- **EXERCISE INSTRUCTIONS**
How many lines in the items below contain the string "Window", matching case exactly? Reply with the number alone.

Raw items
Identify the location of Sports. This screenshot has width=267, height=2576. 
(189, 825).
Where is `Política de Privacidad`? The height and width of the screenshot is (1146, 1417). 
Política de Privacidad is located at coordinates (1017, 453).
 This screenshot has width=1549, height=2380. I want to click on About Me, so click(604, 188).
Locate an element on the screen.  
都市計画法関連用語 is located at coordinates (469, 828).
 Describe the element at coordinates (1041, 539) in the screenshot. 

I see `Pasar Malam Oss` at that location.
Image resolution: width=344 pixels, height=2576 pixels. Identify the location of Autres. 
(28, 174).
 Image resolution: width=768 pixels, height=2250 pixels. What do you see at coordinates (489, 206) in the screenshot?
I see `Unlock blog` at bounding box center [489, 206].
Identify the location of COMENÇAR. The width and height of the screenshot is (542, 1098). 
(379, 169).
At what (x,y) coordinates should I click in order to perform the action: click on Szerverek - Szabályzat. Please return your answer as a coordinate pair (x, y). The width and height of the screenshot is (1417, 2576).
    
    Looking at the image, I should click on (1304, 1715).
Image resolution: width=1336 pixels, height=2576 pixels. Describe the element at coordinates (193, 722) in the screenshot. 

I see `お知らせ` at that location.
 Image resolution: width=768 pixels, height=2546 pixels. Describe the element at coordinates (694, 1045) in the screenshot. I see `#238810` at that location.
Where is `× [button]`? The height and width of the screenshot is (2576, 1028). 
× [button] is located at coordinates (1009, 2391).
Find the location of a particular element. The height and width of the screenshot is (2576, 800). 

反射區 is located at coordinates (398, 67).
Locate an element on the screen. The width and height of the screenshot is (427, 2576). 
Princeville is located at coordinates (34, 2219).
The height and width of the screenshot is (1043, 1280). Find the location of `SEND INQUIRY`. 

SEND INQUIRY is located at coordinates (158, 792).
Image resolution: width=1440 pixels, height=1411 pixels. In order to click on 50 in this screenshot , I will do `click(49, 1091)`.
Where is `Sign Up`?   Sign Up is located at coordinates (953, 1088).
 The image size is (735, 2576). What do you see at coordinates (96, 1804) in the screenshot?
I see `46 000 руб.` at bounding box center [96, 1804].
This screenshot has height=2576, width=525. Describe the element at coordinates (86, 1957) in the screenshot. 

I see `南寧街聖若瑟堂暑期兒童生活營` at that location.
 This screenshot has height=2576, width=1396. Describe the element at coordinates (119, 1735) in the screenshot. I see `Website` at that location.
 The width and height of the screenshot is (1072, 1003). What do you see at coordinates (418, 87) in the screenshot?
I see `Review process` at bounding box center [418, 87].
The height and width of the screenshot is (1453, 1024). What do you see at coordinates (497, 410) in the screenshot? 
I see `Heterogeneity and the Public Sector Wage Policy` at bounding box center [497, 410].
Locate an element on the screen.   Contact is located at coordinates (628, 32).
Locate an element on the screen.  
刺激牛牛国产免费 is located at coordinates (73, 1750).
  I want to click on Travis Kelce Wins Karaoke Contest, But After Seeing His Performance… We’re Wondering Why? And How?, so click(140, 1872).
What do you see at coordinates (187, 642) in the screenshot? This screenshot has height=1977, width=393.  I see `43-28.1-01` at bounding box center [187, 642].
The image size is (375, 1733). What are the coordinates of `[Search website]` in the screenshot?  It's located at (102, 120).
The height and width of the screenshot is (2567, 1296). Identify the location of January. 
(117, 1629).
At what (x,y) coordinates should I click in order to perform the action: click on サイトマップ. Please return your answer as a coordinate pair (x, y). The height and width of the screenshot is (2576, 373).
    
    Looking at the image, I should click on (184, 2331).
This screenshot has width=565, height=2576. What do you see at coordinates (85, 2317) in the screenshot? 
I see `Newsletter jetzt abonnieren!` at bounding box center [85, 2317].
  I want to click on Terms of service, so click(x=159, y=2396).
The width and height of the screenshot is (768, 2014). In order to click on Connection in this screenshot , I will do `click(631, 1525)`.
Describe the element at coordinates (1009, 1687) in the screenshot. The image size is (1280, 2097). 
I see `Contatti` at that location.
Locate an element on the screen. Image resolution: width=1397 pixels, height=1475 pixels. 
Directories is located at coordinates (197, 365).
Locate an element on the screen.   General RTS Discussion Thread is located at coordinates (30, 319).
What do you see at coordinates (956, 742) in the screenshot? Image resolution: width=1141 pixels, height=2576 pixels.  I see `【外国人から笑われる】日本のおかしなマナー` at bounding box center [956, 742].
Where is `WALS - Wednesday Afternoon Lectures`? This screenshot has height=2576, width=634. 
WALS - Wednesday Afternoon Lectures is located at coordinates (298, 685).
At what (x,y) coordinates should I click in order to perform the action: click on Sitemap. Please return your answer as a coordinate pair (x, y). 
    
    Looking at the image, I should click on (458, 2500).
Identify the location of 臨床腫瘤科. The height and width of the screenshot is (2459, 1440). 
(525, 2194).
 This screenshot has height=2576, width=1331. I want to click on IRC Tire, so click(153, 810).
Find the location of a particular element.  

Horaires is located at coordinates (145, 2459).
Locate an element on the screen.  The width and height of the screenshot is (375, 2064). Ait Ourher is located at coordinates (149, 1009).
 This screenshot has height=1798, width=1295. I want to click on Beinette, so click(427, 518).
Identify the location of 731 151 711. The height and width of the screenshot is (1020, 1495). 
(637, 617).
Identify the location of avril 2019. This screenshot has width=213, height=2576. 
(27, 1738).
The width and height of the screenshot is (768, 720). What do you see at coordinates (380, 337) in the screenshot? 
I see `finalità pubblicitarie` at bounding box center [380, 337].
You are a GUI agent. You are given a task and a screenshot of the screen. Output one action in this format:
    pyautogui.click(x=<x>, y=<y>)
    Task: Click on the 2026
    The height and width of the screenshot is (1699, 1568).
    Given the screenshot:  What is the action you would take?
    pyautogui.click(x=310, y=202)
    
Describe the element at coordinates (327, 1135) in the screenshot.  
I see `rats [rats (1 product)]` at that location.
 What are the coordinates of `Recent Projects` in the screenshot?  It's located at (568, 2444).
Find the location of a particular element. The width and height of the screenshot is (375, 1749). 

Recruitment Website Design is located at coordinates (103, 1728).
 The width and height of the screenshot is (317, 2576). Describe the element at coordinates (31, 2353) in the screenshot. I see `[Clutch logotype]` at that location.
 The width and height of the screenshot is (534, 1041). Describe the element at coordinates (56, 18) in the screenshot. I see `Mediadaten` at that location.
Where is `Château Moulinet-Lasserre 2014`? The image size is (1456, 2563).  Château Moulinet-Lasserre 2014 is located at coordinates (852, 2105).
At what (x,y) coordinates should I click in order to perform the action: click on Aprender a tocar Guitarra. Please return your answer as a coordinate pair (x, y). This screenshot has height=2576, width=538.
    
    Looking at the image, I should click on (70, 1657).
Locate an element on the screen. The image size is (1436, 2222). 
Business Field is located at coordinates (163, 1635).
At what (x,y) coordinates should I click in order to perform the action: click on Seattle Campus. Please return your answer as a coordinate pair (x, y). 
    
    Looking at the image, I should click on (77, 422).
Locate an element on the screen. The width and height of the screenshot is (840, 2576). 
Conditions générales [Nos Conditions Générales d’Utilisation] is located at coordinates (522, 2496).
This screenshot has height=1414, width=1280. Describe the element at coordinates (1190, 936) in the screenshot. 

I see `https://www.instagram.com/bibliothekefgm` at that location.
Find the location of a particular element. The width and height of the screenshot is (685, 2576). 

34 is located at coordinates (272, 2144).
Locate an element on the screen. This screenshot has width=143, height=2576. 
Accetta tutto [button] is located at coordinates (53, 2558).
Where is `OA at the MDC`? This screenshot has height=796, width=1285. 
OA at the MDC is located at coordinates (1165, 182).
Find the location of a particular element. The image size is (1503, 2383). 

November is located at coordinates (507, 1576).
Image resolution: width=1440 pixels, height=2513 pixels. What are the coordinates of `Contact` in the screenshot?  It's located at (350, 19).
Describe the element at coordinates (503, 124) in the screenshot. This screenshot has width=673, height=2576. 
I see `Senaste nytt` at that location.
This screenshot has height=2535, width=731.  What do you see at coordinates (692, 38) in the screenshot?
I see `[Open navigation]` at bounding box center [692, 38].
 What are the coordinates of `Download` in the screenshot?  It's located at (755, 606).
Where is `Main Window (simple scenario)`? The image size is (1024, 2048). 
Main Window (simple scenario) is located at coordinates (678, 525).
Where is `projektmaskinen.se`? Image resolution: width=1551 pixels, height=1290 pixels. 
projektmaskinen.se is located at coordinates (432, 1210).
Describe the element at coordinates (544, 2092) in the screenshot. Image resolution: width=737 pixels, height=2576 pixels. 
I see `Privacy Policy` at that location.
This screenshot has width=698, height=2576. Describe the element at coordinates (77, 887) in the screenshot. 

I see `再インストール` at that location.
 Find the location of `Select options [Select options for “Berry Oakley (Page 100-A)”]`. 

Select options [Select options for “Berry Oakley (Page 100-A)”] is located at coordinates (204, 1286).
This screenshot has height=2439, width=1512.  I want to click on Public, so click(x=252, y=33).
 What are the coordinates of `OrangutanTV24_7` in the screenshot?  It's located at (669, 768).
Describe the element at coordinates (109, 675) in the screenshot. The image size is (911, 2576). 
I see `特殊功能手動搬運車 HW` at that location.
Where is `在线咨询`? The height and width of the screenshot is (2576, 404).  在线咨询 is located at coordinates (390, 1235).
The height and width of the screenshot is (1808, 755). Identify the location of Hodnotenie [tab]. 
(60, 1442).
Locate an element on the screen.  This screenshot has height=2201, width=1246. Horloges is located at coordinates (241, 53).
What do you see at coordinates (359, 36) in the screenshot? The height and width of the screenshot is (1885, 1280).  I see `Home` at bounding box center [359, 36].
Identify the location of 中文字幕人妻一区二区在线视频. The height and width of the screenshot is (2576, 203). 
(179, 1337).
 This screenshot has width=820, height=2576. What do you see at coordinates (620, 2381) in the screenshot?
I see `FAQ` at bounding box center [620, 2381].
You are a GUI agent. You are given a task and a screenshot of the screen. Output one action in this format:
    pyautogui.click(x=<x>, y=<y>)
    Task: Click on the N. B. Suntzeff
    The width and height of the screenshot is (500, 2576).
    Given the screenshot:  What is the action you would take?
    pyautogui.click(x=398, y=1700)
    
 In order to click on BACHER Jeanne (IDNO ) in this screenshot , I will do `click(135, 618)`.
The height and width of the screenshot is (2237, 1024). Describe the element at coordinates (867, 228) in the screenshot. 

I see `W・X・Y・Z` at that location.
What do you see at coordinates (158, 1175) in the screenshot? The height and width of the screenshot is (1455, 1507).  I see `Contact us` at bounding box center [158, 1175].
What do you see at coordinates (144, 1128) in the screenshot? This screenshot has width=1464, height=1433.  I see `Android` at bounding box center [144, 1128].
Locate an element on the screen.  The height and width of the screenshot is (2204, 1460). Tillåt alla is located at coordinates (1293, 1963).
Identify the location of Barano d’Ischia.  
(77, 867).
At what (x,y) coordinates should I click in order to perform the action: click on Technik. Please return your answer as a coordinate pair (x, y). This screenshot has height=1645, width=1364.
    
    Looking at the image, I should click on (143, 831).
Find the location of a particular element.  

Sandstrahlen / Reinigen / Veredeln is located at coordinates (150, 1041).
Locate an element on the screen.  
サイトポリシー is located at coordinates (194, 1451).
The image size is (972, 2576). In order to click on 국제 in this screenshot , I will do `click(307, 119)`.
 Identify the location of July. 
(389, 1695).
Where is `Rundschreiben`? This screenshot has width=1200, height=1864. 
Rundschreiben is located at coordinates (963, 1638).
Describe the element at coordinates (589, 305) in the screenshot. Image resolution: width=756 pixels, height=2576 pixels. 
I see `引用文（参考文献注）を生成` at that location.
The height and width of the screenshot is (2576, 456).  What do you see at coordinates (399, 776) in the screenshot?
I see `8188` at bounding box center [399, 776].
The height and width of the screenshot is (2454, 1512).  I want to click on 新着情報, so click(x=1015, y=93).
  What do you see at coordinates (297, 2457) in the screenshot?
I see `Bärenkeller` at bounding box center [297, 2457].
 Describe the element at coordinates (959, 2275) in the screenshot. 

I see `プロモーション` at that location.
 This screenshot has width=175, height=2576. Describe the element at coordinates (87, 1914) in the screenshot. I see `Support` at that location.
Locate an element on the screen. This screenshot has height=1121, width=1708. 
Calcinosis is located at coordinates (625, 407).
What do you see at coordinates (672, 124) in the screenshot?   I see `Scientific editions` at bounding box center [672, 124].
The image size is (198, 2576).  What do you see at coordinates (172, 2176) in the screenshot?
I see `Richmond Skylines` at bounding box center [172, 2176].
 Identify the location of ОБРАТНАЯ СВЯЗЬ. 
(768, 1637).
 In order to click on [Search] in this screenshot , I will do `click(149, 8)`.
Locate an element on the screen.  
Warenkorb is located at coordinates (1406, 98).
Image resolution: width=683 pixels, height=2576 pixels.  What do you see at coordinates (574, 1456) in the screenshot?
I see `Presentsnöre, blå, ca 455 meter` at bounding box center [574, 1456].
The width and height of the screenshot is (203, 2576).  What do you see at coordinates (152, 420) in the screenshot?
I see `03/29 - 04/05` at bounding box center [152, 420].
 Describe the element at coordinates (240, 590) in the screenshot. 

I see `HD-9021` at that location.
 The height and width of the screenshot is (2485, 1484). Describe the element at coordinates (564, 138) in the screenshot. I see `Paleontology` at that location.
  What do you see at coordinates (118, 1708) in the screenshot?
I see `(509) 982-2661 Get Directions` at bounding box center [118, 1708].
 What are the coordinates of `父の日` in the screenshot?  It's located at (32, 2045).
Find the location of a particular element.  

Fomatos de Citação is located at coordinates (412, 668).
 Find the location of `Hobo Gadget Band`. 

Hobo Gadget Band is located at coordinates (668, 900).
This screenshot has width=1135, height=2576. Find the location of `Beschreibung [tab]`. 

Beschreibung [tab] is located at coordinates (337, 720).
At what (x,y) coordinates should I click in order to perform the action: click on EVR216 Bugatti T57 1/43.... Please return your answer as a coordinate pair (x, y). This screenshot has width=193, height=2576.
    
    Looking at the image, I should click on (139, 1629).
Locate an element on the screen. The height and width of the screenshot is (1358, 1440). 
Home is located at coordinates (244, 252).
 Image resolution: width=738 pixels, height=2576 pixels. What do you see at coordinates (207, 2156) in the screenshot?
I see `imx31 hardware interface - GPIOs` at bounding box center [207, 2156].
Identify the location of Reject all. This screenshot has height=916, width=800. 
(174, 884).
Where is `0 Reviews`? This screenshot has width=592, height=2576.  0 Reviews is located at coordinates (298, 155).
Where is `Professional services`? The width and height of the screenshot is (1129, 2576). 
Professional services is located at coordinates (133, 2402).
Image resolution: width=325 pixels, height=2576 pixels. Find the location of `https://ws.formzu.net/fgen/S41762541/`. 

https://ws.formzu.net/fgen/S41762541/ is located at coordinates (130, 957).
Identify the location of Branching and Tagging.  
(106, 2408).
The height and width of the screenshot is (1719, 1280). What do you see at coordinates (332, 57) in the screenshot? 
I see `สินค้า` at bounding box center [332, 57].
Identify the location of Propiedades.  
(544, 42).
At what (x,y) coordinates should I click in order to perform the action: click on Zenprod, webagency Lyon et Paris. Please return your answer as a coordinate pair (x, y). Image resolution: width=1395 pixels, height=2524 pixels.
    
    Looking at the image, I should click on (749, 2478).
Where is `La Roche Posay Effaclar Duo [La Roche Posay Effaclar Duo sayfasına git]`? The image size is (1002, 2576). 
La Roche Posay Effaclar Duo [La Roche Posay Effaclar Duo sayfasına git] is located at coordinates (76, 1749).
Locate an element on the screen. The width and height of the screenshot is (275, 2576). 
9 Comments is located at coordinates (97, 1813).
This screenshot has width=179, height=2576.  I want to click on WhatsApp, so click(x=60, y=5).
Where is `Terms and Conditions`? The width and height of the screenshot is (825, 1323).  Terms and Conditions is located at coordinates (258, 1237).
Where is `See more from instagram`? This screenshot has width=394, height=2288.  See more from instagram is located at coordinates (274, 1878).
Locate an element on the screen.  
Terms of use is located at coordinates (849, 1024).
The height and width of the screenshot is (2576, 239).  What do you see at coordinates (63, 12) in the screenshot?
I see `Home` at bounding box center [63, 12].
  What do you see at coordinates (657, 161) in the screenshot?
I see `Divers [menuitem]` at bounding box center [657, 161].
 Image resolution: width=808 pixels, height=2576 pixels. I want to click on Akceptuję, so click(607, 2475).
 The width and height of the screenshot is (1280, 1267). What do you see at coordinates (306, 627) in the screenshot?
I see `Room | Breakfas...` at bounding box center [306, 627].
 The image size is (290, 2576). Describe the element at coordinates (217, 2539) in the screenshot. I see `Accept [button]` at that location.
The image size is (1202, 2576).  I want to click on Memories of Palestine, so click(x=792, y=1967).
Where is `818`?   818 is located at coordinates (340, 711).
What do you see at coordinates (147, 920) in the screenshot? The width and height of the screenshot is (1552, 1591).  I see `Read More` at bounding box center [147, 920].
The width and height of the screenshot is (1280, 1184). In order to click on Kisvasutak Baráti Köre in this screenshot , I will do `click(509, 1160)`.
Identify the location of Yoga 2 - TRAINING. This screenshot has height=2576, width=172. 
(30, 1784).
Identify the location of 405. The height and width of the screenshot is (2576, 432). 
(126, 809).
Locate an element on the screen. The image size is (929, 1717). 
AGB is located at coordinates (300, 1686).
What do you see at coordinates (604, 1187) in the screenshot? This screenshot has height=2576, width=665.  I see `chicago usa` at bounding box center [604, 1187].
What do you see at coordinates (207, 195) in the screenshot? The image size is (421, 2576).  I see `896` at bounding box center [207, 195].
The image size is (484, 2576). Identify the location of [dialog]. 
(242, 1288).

- **SOLVED EXERCISE**
2